La cerimonia di apertura si terrà in Largo Palmieri, seguita dal taglio del nastro delle esposizioni allestite nel Monastero di San Leonardo. Tra gli ospiti figurano artisti e fotografi di fama internazionale, come Roger Ballen e Joan Fontcuberta.
Nato da un’idea del direttore artistico Giovanni Troilo e della curatrice fotografica Arianna Rinaldo, il festival è organizzato sotto la direzione di Cinzia Negherbon.
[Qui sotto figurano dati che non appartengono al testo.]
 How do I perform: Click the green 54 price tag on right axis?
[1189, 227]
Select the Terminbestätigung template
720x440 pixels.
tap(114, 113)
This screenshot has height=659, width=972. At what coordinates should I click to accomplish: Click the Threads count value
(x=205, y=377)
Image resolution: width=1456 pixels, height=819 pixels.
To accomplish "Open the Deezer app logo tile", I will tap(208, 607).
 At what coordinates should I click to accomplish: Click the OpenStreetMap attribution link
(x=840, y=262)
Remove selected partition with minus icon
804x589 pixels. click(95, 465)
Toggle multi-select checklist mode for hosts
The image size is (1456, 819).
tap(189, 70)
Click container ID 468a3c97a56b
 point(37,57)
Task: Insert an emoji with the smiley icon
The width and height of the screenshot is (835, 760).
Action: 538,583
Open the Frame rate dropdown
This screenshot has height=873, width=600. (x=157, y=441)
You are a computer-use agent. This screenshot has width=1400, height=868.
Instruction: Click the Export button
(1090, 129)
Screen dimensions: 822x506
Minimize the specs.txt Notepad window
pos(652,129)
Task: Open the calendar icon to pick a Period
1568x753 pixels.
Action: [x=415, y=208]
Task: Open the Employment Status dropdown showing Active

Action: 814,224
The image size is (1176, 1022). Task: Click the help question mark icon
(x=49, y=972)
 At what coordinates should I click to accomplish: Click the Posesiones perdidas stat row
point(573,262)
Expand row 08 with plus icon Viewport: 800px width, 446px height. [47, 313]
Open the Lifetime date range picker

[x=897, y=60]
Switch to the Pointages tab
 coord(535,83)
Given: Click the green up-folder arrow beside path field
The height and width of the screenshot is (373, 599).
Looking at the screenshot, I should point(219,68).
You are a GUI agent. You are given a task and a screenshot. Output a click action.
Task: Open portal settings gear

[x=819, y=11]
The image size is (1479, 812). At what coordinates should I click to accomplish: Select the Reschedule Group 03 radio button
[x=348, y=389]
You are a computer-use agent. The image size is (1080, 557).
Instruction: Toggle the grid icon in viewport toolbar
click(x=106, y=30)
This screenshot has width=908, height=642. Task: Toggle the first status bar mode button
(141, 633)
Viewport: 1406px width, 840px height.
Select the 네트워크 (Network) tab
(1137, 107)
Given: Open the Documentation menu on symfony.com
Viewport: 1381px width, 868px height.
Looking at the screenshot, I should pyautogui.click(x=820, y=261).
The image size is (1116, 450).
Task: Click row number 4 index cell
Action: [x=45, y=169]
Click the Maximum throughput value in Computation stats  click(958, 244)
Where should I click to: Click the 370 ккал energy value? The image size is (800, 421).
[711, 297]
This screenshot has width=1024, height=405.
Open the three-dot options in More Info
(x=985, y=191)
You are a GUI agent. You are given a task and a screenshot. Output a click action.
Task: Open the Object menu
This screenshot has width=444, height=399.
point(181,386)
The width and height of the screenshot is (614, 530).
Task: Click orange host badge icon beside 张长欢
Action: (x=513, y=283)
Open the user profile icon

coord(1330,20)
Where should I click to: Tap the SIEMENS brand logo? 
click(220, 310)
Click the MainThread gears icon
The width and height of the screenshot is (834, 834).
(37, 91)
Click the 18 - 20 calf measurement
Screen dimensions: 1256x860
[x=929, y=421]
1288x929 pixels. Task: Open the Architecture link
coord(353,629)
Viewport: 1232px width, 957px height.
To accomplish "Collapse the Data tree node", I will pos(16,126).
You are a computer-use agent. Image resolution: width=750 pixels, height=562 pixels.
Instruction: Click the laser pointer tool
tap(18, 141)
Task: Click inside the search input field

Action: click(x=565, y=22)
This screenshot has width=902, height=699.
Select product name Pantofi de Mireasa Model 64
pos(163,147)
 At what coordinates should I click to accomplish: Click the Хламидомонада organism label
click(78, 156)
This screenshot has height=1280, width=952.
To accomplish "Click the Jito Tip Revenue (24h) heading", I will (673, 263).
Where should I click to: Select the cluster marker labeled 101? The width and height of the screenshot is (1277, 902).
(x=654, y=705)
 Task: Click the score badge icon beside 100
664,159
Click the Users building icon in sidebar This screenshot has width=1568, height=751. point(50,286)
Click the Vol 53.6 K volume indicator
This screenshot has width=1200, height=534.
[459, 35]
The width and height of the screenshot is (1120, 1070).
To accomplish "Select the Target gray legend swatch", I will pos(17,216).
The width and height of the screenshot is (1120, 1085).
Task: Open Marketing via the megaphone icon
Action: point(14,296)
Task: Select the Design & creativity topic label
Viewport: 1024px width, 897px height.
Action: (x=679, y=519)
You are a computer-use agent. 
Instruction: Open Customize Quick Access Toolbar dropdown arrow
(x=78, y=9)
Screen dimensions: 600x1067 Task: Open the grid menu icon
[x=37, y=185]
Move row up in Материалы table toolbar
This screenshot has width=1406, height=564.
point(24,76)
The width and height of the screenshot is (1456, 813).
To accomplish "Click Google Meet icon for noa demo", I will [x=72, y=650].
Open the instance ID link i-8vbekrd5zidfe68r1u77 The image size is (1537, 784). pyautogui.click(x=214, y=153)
Dal 2017, la sezione dedicata all’arte contemporanea è curata da Roberto Lacarbonara.
L’edizione 2026 ruota attorno alla domanda provocatoria “What if?”, “Cosa accadrebbe se?”, proponendo un percorso tra presente e futuro dedicato a temi di stretta attualità, dai conflitti internazionali alla crisi ambientale.
Il programma attraversa epoche e linguaggi differenti: dai rari scatti realizzati da Horst von Harbou sul set di “Metropolis”, capolavoro del 1927 diretto da Fritz Lang, al tributo a Vivian Maier nel centenario della nascita, fino al viaggio nell’inconscio proposto da Roger Ballen.
Con “What Darwin Missed”, Joan Fontcuberta esplora il confine tra realtà e finzione, mentre il lavoro di Chinky Shukla affronta il tema dei test nucleari. Tra le esposizioni anche “Classroom Portraits” di Julian Germain, indagine sull’infanzia nel ventunesimo secolo realizzata attraverso oltre 450 fotografie scattate nelle aule scolastiche di tutto il mondo.
Spazio anche agli artisti emergenti con “The Portfolio Parade”, mostra curata da Erik Kessels in collaborazione con Fujifilm Italia, che riunisce 56 autori. La PhEST Pop-Up Open Call ha invece raccolto oltre 1.200 candidature provenienti da più di cento Paesi. Nella nuova sezione dedicata ai cortometraggi ha vinto il regista di Hong Kong Edwin Lai con “As It Should Be”.